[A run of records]
____________________

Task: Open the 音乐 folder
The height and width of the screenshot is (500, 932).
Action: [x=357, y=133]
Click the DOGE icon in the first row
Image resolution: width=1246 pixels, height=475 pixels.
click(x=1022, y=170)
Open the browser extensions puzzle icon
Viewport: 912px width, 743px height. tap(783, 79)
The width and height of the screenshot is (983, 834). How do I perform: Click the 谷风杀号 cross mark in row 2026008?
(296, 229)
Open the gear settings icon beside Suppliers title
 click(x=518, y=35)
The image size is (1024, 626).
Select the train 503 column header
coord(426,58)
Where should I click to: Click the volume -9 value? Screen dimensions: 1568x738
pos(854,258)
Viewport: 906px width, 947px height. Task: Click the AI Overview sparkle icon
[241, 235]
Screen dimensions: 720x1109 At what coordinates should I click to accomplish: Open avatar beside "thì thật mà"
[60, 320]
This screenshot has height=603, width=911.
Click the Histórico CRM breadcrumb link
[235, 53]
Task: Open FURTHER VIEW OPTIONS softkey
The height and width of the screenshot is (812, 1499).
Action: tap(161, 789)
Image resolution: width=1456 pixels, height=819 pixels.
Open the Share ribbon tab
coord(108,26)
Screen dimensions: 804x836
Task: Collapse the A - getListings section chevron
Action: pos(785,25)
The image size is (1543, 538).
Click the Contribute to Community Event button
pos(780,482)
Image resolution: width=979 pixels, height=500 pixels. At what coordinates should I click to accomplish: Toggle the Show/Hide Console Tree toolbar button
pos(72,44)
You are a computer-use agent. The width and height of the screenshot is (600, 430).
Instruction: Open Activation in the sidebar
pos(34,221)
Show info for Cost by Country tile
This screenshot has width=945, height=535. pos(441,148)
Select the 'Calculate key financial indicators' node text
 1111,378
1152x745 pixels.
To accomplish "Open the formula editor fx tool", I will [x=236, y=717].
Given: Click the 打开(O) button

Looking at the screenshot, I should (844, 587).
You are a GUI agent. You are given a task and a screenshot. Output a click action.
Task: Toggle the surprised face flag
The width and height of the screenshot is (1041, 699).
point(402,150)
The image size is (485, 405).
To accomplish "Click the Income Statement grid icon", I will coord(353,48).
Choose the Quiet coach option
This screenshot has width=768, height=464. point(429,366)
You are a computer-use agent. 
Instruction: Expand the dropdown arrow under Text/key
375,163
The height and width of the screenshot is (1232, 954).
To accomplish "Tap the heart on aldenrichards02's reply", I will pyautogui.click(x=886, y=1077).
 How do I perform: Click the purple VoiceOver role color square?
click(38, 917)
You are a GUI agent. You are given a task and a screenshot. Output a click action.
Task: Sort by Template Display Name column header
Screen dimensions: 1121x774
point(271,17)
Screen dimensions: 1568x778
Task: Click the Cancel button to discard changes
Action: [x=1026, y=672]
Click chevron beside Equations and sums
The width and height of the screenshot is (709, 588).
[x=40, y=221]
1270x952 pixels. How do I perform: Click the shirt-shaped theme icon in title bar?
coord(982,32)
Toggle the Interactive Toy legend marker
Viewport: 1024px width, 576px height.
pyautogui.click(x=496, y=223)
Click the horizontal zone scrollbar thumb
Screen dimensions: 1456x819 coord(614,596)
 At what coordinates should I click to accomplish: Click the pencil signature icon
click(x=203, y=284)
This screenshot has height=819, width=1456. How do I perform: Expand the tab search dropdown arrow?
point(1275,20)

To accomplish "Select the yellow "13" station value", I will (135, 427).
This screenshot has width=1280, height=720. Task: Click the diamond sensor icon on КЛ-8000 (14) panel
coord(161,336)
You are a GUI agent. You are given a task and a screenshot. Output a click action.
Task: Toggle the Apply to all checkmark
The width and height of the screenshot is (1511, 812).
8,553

____________________

▶ **Work to complete**
Reproduce the lines of the records above verbatim, beginning with the line that contains "The image size is (485, 405)." and continuing through the line that contains "This screenshot has width=768, height=464.".

▶ **Expected output**
The image size is (485, 405).
To accomplish "Click the Income Statement grid icon", I will coord(353,48).
Choose the Quiet coach option
This screenshot has width=768, height=464. point(429,366)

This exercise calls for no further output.